■ **TASK GOAL**
Convert the lines from the start of the records through the line containing "Click the share" into a JSON list of strings, one string per line, omitting blank lines.

======

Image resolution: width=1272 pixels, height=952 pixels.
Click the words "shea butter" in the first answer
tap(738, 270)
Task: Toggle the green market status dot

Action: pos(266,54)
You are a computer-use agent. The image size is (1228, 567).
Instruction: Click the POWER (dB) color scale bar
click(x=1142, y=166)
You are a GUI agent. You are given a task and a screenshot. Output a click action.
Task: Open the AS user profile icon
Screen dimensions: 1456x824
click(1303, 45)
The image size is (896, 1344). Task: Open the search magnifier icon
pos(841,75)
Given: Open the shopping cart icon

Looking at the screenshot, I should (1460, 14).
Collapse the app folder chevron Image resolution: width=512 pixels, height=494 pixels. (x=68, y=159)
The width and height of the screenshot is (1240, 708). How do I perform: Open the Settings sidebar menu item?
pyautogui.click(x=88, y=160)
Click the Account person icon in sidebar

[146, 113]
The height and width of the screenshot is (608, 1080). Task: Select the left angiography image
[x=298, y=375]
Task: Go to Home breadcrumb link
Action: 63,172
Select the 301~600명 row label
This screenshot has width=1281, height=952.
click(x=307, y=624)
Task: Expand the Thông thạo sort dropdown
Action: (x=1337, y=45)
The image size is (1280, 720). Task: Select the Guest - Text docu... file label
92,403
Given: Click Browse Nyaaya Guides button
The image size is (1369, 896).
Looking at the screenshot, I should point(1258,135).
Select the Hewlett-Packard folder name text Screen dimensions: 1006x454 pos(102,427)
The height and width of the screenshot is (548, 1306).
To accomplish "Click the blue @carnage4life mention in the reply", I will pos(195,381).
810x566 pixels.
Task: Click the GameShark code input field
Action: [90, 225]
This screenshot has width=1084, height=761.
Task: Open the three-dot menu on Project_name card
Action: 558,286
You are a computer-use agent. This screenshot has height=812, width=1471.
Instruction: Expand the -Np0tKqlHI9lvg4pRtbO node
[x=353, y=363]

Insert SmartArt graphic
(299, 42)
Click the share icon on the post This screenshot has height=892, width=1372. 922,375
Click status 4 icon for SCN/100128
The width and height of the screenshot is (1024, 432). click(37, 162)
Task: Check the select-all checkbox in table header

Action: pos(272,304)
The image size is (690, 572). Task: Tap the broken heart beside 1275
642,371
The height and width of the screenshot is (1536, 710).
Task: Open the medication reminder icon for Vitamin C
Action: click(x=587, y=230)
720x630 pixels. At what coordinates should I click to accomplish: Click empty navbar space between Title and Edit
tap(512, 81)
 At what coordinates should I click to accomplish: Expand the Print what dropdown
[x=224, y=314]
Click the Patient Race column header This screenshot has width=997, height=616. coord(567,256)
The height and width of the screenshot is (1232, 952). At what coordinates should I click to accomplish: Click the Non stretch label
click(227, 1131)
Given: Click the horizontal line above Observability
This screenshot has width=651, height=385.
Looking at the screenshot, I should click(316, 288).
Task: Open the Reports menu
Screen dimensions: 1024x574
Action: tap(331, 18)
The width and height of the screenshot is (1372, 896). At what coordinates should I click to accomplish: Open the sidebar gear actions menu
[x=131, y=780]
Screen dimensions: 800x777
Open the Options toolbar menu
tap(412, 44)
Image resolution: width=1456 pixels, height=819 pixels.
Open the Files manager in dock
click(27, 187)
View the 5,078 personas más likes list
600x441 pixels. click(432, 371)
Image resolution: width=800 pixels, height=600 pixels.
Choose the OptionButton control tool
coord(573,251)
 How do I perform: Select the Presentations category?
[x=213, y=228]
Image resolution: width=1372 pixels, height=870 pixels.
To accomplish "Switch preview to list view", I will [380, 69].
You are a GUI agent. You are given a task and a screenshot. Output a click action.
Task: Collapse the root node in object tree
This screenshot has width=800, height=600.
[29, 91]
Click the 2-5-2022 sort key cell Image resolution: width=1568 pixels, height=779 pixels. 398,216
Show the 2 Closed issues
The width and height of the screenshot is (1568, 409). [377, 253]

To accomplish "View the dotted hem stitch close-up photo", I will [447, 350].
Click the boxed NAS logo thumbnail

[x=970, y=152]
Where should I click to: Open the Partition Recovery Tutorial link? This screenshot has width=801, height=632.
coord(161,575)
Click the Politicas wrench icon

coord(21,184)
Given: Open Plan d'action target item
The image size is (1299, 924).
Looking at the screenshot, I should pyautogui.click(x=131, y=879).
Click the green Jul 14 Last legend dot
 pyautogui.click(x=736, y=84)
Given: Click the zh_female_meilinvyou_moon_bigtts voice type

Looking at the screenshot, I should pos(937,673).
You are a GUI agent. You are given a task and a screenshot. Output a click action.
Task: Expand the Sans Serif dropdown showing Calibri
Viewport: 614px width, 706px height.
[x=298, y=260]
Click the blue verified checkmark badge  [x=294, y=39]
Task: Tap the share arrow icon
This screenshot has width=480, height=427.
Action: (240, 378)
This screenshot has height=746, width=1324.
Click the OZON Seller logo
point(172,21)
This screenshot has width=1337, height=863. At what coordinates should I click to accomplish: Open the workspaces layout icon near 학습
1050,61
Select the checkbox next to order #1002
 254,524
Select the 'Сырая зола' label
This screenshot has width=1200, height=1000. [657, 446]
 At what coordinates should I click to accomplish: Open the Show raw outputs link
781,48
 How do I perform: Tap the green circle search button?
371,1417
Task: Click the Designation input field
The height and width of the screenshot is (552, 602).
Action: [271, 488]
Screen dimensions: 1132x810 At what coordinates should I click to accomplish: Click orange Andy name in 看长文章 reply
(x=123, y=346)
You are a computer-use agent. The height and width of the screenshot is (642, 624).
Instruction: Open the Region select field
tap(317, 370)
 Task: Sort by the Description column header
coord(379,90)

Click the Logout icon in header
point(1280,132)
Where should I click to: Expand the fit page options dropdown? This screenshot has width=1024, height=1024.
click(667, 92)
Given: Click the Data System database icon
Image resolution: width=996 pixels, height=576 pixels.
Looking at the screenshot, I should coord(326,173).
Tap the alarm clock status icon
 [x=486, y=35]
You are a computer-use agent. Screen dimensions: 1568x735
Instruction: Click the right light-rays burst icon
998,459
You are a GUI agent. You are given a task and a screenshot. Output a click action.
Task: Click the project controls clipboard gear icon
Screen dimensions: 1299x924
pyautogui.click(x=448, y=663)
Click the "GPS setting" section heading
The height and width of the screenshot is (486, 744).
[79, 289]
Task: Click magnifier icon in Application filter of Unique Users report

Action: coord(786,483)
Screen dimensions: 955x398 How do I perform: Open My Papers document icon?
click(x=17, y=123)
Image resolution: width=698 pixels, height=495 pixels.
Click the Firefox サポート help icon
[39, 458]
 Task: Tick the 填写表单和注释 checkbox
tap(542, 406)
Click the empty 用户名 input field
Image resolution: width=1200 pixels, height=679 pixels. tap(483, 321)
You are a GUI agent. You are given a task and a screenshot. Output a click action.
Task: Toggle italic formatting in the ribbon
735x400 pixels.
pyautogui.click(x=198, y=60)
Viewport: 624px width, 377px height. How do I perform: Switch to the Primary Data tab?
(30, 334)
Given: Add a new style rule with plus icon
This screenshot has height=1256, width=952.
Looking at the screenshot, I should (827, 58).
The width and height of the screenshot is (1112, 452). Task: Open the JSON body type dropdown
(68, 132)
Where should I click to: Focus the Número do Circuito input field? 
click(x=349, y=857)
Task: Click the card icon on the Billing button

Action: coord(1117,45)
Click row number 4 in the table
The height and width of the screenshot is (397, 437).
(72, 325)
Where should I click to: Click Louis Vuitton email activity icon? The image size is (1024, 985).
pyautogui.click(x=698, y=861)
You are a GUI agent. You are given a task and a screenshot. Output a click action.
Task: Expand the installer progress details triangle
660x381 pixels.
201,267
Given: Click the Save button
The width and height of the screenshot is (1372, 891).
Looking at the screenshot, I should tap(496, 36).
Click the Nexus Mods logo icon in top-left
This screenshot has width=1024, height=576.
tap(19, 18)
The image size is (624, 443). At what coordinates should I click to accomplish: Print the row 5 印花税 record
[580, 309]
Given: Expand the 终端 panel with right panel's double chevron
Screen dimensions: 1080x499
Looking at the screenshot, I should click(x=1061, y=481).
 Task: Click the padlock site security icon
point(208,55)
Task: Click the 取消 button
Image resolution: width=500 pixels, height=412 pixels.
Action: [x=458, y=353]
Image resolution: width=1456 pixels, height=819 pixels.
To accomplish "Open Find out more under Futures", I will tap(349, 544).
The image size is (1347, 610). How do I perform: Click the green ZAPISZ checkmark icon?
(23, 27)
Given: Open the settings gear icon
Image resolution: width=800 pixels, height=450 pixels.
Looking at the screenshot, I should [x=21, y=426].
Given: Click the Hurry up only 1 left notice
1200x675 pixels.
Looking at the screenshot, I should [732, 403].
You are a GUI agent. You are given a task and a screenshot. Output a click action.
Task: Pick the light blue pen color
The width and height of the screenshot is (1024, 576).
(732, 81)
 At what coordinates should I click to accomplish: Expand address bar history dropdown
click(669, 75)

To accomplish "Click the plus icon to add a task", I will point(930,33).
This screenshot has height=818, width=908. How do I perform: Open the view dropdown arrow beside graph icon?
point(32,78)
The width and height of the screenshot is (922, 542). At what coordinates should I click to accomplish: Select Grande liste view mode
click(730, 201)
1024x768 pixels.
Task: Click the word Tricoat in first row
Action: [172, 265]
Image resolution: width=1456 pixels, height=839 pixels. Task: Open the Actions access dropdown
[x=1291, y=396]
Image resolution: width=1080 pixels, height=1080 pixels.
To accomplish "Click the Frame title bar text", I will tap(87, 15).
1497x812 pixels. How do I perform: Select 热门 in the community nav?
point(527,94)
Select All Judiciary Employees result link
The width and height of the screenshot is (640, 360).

======

■ **OUTPUT FOR THIS EXERCISE**
[
  "Image resolution: width=1272 pixels, height=952 pixels.",
  "Click the words \"shea butter\" in the first answer",
  "tap(738, 270)",
  "Task: Toggle the green market status dot",
  "Action: pos(266,54)",
  "You are a computer-use agent. The image size is (1228, 567).",
  "Instruction: Click the POWER (dB) color scale bar",
  "click(x=1142, y=166)",
  "You are a GUI agent. You are given a task and a screenshot. Output a click action.",
  "Task: Open the AS user profile icon",
  "Screen dimensions: 1456x824",
  "click(1303, 45)",
  "The image size is (896, 1344). Task: Open the search magnifier icon",
  "pos(841,75)",
  "Given: Open the shopping cart icon",
  "Looking at the screenshot, I should (1460, 14).",
  "Collapse the app folder chevron Image resolution: width=512 pixels, height=494 pixels. (x=68, y=159)",
  "The width and height of the screenshot is (1240, 708). How do I perform: Open the Settings sidebar menu item?",
  "pyautogui.click(x=88, y=160)",
  "Click the Account person icon in sidebar",
  "[146, 113]",
  "The height and width of the screenshot is (608, 1080). Task: Select the left angiography image",
  "[x=298, y=375]",
  "Task: Go to Home breadcrumb link",
  "Action: 63,172",
  "Select the 301~600명 row label",
  "This screenshot has width=1281, height=952.",
  "click(x=307, y=624)",
  "Task: Expand the Thông thạo sort dropdown",
  "Action: (x=1337, y=45)",
  "The image size is (1280, 720). Task: Select the Guest - Text docu... file label",
  "92,403",
  "Given: Click Browse Nyaaya Guides button",
  "The image size is (1369, 896).",
  "Looking at the screenshot, I should point(1258,135).",
  "Select the Hewlett-Packard folder name text Screen dimensions: 1006x454 pos(102,427)",
  "The height and width of the screenshot is (548, 1306).",
  "To accomplish \"Click the blue @carnage4life mention in the reply\", I will pos(195,381).",
  "810x566 pixels.",
  "Task: Click the GameShark code input field",
  "Action: [90, 225]",
  "This screenshot has width=1084, height=761.",
  "Task: Open the three-dot menu on Project_name card",
  "Action: 558,286",
  "You are a computer-use agent. This screenshot has height=812, width=1471.",
  "Instruction: Expand the -Np0tKqlHI9lvg4pRtbO node",
  "[x=353, y=363]",
  "Insert SmartArt graphic",
  "(299, 42)",
  "Click the share icon on the post This screenshot has height=892, width=1372. 922,375"
]